UNIDENTIFIED MALE: The load star of anti-trust enforcement is how are consumer`s effected. Do consumer`s pay more? Do they have less choice?

Then it`s time for the anti-trust cops to get on the beat. This is David Balto (ph). He worked on anti-trust cases for the Justice Department and

the FTC for years and is skeptical about Amazon being a monopoly.

(DAVID BALTO): When consumers are paying less and have a greater amount of choice, which seems to be the simple message from Amazon`s business model,

there`s not a reason for an intense anti-trust scrutiny.

UNIDENTIFIED MALE: But some say that business model is a direct threat to customers. This is Lena Kahn (ph). She`s a lawyer who has really shape

the debate around Amazon and anti-trust law. To people like her, Amazon`s willingness to sustain massive losses isn`t just a savvy business move.

It`s an example of predatory pricing.

(LENA KAHN): So predatory pricing is when a company prices a good below cost and is doing so basically in order to drive out it`s competitors so

that it is able to, kind of, enjoy dominate placement in the market.
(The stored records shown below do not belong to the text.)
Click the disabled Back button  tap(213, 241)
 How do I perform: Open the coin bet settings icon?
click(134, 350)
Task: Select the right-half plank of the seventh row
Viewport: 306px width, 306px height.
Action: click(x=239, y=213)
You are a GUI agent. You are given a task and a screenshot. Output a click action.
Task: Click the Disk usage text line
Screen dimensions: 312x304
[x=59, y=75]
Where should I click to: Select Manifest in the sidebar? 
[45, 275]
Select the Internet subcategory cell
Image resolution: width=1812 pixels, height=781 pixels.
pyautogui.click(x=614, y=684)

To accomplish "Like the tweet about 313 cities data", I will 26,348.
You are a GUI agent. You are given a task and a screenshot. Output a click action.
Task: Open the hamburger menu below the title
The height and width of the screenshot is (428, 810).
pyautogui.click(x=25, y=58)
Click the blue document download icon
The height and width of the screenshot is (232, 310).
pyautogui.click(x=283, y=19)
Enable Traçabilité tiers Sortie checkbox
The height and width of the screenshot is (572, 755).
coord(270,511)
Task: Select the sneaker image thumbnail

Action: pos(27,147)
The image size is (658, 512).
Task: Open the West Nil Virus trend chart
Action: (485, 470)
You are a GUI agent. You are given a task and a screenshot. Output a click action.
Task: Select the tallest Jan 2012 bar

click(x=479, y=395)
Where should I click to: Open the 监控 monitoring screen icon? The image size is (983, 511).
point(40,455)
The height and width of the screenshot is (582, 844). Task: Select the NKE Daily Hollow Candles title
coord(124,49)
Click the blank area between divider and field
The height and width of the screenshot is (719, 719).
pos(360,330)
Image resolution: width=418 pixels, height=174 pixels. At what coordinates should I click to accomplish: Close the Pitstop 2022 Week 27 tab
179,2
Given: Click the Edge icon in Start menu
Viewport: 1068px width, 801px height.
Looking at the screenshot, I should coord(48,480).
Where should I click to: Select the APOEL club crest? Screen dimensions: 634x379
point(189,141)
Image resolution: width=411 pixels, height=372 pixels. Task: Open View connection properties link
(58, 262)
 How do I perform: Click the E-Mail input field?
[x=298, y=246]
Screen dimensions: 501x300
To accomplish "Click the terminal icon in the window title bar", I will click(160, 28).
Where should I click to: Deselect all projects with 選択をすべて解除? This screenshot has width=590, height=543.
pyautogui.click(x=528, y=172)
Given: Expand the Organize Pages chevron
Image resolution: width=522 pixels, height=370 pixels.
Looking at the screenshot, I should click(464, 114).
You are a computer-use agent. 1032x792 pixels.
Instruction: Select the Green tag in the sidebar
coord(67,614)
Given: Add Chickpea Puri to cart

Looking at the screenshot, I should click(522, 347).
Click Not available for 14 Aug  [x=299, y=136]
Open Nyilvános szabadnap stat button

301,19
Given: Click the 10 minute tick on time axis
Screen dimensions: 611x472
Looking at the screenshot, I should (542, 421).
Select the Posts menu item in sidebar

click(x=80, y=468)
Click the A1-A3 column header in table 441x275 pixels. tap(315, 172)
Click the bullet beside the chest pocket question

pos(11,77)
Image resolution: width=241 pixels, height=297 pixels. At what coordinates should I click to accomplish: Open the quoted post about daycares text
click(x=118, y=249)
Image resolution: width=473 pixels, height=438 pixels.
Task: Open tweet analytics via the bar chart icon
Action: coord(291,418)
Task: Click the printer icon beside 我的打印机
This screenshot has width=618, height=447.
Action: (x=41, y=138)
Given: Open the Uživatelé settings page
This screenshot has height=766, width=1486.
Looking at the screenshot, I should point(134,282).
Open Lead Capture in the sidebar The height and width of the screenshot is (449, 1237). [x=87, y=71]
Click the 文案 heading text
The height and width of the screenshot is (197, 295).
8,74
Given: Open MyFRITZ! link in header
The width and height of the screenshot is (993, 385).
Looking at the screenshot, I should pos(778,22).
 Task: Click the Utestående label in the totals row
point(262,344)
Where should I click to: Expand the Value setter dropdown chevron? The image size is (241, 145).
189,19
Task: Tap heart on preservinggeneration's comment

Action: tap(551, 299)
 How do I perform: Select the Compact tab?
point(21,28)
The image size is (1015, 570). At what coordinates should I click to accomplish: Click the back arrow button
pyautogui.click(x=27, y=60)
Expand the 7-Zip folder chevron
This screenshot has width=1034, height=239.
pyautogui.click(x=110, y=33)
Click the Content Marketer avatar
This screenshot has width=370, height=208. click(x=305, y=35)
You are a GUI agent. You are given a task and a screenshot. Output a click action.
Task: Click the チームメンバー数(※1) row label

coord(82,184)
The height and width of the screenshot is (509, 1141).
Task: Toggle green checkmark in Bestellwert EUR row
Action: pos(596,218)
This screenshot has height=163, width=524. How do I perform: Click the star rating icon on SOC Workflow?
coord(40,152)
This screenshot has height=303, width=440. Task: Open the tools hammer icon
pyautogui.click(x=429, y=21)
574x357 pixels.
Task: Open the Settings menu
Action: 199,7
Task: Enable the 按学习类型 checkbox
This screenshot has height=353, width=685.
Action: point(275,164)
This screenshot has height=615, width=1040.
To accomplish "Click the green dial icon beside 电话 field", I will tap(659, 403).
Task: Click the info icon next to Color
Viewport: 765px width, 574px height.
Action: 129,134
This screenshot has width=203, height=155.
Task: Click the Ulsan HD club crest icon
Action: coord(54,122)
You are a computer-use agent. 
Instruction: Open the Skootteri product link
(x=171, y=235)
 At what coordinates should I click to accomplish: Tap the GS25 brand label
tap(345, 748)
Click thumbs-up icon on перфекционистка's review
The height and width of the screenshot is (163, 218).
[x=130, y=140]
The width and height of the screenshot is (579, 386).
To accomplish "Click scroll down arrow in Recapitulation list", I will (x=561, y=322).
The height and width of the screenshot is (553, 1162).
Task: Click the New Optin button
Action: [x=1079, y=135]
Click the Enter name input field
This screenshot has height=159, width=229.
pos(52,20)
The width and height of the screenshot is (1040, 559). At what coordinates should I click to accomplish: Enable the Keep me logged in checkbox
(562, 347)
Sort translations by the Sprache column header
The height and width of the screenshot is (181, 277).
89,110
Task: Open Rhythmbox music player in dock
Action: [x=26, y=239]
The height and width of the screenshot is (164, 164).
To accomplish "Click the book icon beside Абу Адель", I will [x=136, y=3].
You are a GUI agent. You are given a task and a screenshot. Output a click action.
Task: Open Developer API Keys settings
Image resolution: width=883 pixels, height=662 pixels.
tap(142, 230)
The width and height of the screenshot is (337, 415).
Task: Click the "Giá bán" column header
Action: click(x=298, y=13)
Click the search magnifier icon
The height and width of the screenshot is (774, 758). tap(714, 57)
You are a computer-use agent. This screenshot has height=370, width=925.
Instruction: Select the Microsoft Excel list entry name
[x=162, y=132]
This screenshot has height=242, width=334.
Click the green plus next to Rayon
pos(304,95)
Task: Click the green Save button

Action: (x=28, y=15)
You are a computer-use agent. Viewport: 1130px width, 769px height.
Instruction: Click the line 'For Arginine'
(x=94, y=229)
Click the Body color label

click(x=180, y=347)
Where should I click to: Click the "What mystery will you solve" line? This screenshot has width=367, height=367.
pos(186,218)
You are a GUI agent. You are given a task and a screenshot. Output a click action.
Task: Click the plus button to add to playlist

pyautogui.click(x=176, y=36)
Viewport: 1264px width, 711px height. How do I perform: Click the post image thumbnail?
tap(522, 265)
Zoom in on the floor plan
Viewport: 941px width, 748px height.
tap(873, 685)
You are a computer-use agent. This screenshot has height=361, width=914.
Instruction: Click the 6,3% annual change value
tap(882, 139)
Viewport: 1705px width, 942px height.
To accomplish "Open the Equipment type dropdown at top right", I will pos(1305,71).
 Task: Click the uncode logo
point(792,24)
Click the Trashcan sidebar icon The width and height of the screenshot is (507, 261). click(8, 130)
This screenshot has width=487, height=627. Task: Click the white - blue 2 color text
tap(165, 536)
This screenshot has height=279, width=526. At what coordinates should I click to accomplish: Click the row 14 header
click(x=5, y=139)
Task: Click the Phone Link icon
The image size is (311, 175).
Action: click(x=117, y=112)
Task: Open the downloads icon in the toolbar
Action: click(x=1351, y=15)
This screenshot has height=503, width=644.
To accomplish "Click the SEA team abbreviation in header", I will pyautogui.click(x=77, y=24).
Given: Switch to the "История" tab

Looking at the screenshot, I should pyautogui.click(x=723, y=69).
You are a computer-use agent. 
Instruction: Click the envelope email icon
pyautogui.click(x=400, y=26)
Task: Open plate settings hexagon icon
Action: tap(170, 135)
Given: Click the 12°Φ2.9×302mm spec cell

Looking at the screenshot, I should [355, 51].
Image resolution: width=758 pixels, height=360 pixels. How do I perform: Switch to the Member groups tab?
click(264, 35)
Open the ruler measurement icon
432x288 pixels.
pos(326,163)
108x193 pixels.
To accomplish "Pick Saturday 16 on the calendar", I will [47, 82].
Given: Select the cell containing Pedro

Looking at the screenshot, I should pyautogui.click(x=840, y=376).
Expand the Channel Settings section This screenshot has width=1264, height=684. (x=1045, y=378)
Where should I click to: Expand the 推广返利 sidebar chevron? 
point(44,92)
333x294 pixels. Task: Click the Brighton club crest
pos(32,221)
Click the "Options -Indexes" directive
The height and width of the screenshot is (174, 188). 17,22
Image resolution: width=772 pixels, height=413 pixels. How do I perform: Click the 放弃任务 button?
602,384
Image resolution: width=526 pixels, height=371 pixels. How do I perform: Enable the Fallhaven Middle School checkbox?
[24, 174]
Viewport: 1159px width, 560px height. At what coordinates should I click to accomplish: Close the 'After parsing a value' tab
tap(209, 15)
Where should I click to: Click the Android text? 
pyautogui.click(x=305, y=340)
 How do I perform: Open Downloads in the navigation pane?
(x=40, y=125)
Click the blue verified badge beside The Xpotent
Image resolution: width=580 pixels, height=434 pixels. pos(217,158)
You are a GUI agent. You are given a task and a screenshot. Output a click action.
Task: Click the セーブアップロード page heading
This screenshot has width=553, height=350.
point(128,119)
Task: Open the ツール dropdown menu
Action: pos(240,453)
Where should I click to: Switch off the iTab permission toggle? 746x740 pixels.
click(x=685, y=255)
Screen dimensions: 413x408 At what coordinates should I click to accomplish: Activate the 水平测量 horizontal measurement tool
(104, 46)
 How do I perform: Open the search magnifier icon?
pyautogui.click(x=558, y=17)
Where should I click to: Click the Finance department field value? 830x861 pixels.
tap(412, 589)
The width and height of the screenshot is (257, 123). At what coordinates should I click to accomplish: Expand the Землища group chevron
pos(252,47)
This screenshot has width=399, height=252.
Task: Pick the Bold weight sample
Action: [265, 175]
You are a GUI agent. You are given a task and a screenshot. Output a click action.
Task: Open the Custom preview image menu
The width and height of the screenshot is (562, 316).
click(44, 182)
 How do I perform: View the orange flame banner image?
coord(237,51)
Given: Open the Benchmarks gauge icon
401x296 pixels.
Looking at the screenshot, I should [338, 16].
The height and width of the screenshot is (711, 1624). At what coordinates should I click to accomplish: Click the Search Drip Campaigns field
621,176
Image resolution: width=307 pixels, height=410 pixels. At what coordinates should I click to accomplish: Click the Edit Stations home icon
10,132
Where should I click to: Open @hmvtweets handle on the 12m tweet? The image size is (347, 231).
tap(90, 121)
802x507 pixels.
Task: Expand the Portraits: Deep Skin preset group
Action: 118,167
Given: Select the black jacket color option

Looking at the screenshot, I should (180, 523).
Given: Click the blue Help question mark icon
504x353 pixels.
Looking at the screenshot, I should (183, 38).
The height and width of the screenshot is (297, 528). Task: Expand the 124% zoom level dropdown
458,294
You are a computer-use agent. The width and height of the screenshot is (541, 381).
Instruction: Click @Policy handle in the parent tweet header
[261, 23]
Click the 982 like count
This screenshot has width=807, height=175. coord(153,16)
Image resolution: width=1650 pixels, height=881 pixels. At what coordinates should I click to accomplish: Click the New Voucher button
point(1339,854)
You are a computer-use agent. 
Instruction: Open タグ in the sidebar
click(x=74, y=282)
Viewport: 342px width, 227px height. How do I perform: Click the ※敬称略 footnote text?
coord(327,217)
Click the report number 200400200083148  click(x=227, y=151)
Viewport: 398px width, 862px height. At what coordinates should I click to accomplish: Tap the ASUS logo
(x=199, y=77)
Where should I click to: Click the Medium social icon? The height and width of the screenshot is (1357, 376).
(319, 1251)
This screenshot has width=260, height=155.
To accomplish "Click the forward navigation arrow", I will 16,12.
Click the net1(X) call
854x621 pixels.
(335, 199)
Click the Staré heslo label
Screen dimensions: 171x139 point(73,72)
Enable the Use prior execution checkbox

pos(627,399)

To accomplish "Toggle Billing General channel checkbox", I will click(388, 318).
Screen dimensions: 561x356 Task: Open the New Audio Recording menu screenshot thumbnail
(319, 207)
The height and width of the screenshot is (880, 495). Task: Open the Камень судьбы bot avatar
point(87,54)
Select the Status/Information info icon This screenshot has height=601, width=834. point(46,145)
UNIDENTIFIED MALE: All of those things are a really high bar for the government to prove and because of that a successful case on predatory

pricing hasn`t been litigated in decades.

(DAVID BALTO): That`s not for a lack of will. We certainly at the FTC and the Clinton Administration had predatory pricing investigations. But at

the end of the day, you have to convince yourself that consumers would be better off if you stop these practices and that`s like looking for a

unicorn.

UNIDENTIFIED MALE: But to those who do think Amazon right now is acting as a monopoly, the government`s view of predatory pricing is outdated.

UNIDENTIFIED FEMALE: The reality is with tech companies, you have a marketplace where that is winner take all. So if you`re a Facebook or an

Amazon or a Google, your main goal is to try to acquire as many users as possible at the very earliest stages. Because once you have a lot of

users, it`s going to be much more difficult for rivals to divert users away from you. And so in that scenario, predatory pricing actually becomes very

rational.

UNIDENTIFIED MALE: It`s important to note that the question of predatory pricing is really only one of the questions surrounding Amazon. They`re

also concerns about just how large Amazon has become as a business.

UNIDENTIFIED FEMALE: So in addition to be an online retailer, it also is a huge content producer. It is a book publisher. It has a huge cloud

computing service. The fact Amazon is involved in all these different lines of business positions it to use it`s dominance in the online space in

order to benefit it`s other lines of businesses. And I think that`s something that`s really problematic.

UNIDENTIFIED MALE: What we want from a consumer`s perspective is for those people who provide services for us, to use the bargaining leverage of

having all those customers. To lower costs as much as possible and that`s fundamentally what Amazon has done.

UNIDENTIFIED MALE: So whether Amazon has an unfair advantage over it`s competitors, whether it`s a monopoly. All those things are an open debate

but what is not a debate is right now Amazon is winning.